**SOURCE TEXT:**
Damodaran: That’s a good point. If we lived in a risk-neutral world, we would never do that. We’d discount everything at the risk-free rate.
Gilchrist: But if we add in the probability, aren’t we counting twice?
Damodaran: How? To go back to the example I gave you, you have the two suitcases, one with zero and one with $1 million. Let’s suppose I gave you the choice of $450,000 guaranteed instead of making that bet. You think a lot of people are going to take the $450,000?
Gilchrist: If they’re risk-averse.
Damodaran: We have a very simple test. If investors were not risk-averse, there’d be no need for risk-adjusting any number. This is not a hypothetical. This is reality. If we were risk-averse, stocks, in the long term, should earn the risk-free rate. If we were risk-averse, no participant in that Let’s Make a Deal show would take it because the guaranteed amount is always less than the expected value. Howie Mandel never offers $600,000. He offers $400,000 or $350,000, and 75% of the time, people take it. You see it right there. This is not some hypothetical economic exercise, and it’s for a simple reason. You’ll want to take a guaranteed amount rather than risk getting nothing. There’s a 50% chance you get nothing. That’s risk aversion. When you think about that chance and say you’ll take the guaranteed amount, you’re thinking about that 50% chance of getting nothing. The minute you think about it, you’ve told me you’re risk-averse because it’s weighing more than the expected value. There is this chance you will get nothing.
Gilchrist: Is that why risk often comes down to volatility in the sense that we know stocks outperform in the long run, but we’re very uncertain about it?
Damodaran: If we lived in a risk-neutral world, we wouldn’t care. That, again, is the example. We wouldn’t care about the volatility because we’d say that on an expected basis, it’s all going to average out, and therefore, we don’t need a risk premium. The fact that we demand a premium for the volatility is an indication that, collectively at least, investors are risk-averse. Are there some of us who are less risk-averse than others? Absolutely. In fact, a few of us might even be risk-loving, and we are the ones who will be willing to take that $500,000. Even if I offered you $600,000, you might say, “I’ll go for the expected value because there’s a chance I’ll make $1 million.” That’s what gambling is because in gambling, the expected value is negative. When you gamble, you’re essentially saying, “I’m going to go for this gamble even though my expected value is negative,” because walking in, you know that the casino takes 5% or 10%. Your expected value is already minus 5% or minus 10%, but you go in anyway. Some of us do it as entertainment, but others think that’s okay because they want that small chance of making $300,000, $500,000, or $1 million. A few of us are risk lovers, but in the aggregate, investors are risk-averse, so they demand a premium for being exposed to that uncertainty.

**DATA:**

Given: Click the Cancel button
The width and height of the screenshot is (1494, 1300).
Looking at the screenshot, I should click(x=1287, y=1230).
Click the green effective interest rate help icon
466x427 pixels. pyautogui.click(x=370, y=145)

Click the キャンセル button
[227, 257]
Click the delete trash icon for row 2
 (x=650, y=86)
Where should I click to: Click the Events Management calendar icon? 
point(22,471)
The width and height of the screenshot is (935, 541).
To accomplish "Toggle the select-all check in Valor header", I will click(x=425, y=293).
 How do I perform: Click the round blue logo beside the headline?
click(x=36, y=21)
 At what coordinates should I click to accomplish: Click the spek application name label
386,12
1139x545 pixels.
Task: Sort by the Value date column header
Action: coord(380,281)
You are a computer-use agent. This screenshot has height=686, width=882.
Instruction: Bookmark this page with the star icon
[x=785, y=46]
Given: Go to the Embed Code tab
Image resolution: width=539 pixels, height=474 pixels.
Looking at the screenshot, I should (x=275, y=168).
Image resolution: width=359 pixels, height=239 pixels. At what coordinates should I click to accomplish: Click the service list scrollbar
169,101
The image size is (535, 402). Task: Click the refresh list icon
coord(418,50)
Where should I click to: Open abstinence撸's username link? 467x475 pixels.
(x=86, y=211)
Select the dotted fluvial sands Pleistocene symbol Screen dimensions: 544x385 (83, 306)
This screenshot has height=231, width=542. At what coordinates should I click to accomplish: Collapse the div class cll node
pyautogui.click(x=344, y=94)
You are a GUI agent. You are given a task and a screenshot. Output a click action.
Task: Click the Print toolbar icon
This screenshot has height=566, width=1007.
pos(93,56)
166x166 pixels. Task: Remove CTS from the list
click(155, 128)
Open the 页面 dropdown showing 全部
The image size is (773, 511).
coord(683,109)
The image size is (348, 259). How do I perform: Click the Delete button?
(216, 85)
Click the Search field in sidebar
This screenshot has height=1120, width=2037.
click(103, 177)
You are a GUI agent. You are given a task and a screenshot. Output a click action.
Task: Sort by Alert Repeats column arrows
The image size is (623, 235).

**STATED GOAL 1:**
According to the interview, how often do people take the guaranteed amount that Howie Mandel offers?
**STATED GOAL 2:**
Rewrite the interview between "Damodaran: How? To" and "take the $450,000?", inclusive, changing "suitcases" to "briefcases".

**RIGHT ANSWER 1:**
They take it 75% of the time.

**RIGHT ANSWER 2:**
Damodaran: How? To go back to the example I gave you, you have the two briefcases, one with zero and one with $1 million. Let’s suppose I gave you the choice of $450,000 guaranteed instead of making that bet. You think a lot of people are going to take the $450,000?